We can find the estimated blight in 2012 and 2014 based on each model:

wt.ratio <- function(var1,var2,weight1,weight2){
    #Calculates sample ratios for a two-stage sampling design
    #var1: a vector with the variables of interest in the auxiliary data
    #var2: same as above, for the data being estimated
    #weight1: a vector of sampling weights reflecting selection probabilities for units in the auxiliary data
    #weight2: same as above, for the data being estimated
    #value: the ratio between weight2 and weight1, weighted by selection probabilities
    return(sum(weight2*var2)/sum(weight1*var1))
}

ratioEstA.12 <- wt.ratio(blighted.10, blighted.12, weight.10, weight.12)
ratioEstA.14 <- wt.ratio(blighted.10, blighted.14, weight.10, weight.14)
ratioEstB.12 <- wt.ratio(BDP.10, BDP.12, weight.10, weight.12)
ratioEstB.14 <- wt.ratio(BDP.10, BDP.14, weight.10, weight.14)
ratioEstC.12 <- wt.ratio(BDncP.10, BDncP.12, weight.10, weight.12)
ratioEstC.14 <- wt.ratio(BDncP.10, BDncP.14, weight.10, weight.14)

estA.12 <- ratioEstA.12*X
estA.14 <- ratioEstA.14*X
estB.12 <- ratioEstB.12*X
estB.14 <- ratioEstB.14*X
estC.12 <- ratioEstC.12*X
estC.14 <- ratioEstC.14*X

require(reshape2)

## Loading required package: reshape2

require(ggplot2)

## Loading required package: ggplot2

require(scales)

## Loading required package: scales

blight.estimates <- data.frame(est.2010 <- rep(X,3), est.2012 <- c(estA.12, estB.12, estC.12), est.2014 <- c(estA.14, estB.14, estC.14))
colnames(blight.estimates) <- c("est.2010", "est.2012", "est.2014")
rownames(blight.estimates) <- c("Model A", "Model B", "Model C")
blight.estimates$Model <- c("Model A", "Model B", "Model C")
estimates.molten <- melt(blight.estimates, variable.name = "Year", value.name = "Blighted.Addresses", id.vars = c("Model"))
colnames(estimates.molten) <- c("Model", "Year", "Blighted.Addresses")
estimates.molten$Year <- substr(estimates.molten$Year, 5, 8)

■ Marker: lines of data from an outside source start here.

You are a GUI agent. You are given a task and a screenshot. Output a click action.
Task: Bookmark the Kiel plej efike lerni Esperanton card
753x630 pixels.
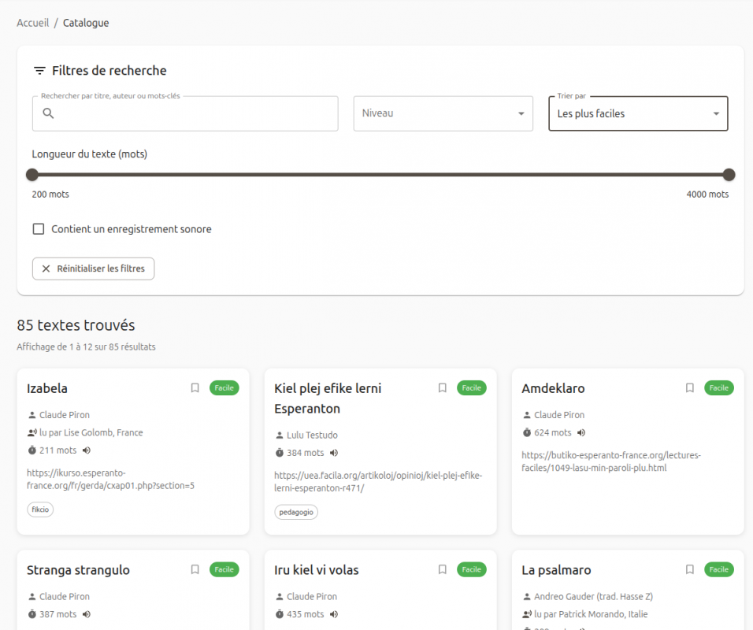coord(443,388)
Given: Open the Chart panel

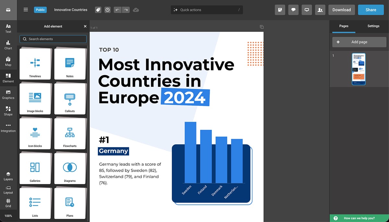Looking at the screenshot, I should 8,45.
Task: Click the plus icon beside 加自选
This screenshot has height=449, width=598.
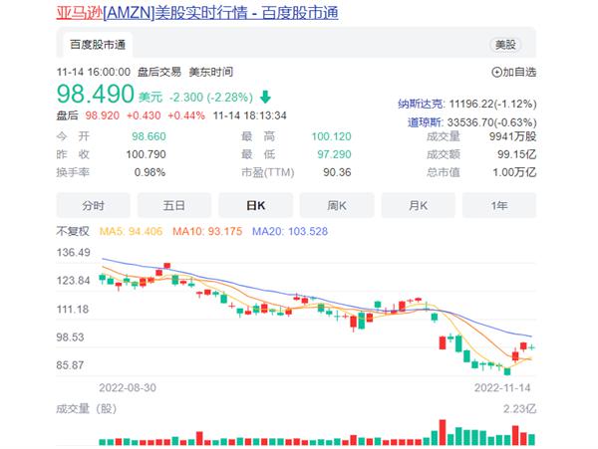Action: pyautogui.click(x=496, y=72)
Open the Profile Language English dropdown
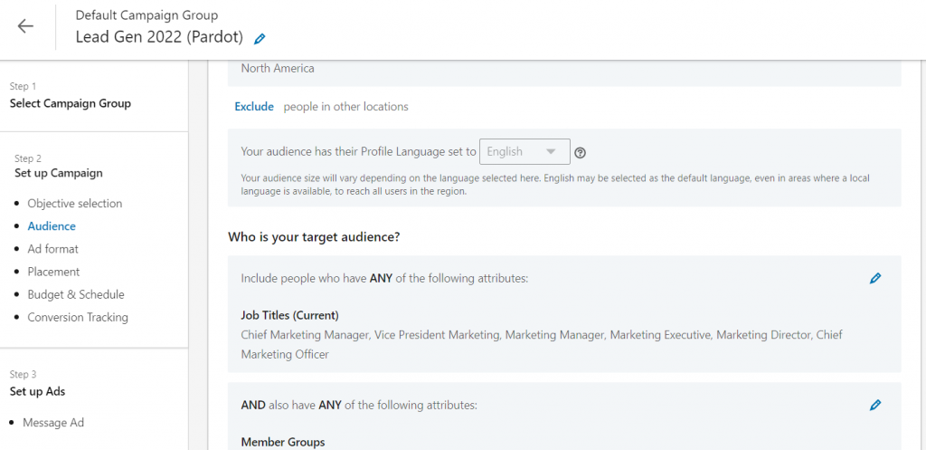Image resolution: width=926 pixels, height=450 pixels. click(525, 151)
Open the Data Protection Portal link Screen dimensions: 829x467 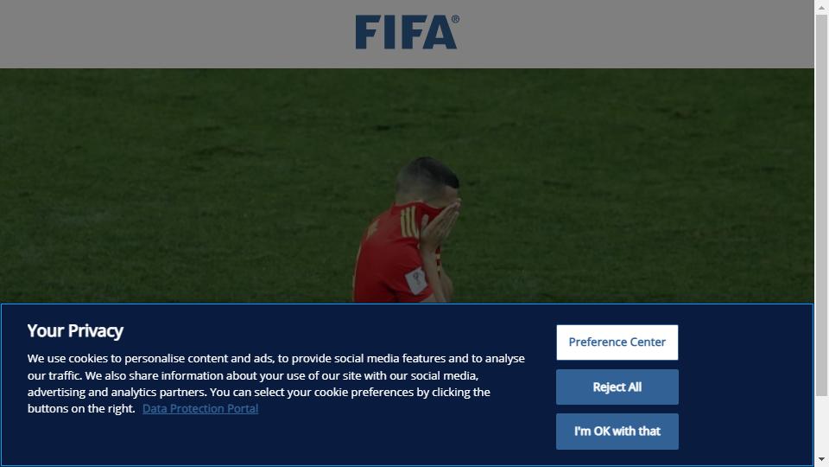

formatNum <- function(x) sprintf("%s", formatC(x, format = "fg", big.mark = ","))
ggplot(data = estimates.molten, aes(x = Year, y = Blighted.Addresses)) +
geom_bar(stat = "identity", fill = "dodgerblue", width = .75) + 
facet_wrap("Model") + 
geom_text(aes(label = formatNum(Blighted.Addresses), size = 12, vjust = -.3)) +
theme(legend.position = "none", axis.title.y = element_blank(), axis.title.x = element_blank()) +
labs(title = "Estimated Number of Blighted Addresses In New Orleans")

By subtracting the 2012 and 2014 estimate from the USPS count in 2010, we can estimate blight reduction as:

reduction <- X-blight.estimates[,2:3]
reduction$Model <- rownames(reduction)
reduction.molten <- melt(reduction, variable.name = "Year", value.name = "Blighted.Addresses", id.vars = c("Model"))
colnames(reduction.molten) <- c("Model", "Year", "Blighted.Addresses")
reduction.molten$Year <- substr(reduction.molten$Year, 5, 8)

ggplot(data=reduction.molten, aes(x = Year, y = Blighted.Addresses)) +
geom_bar(stat = "identity", fill = "dodgerblue", width = .75) + 
facet_wrap("Model") + 
geom_text(aes(label = formatNum(Blighted.Addresses), size = 12, vjust = -.3)) +
theme(legend.position = "none", axis.title.y = element_blank(), axis.title.x = element_blank()) +
labs(title = "Estimated Blighted Addresses Reduced in New Orleans from 2010")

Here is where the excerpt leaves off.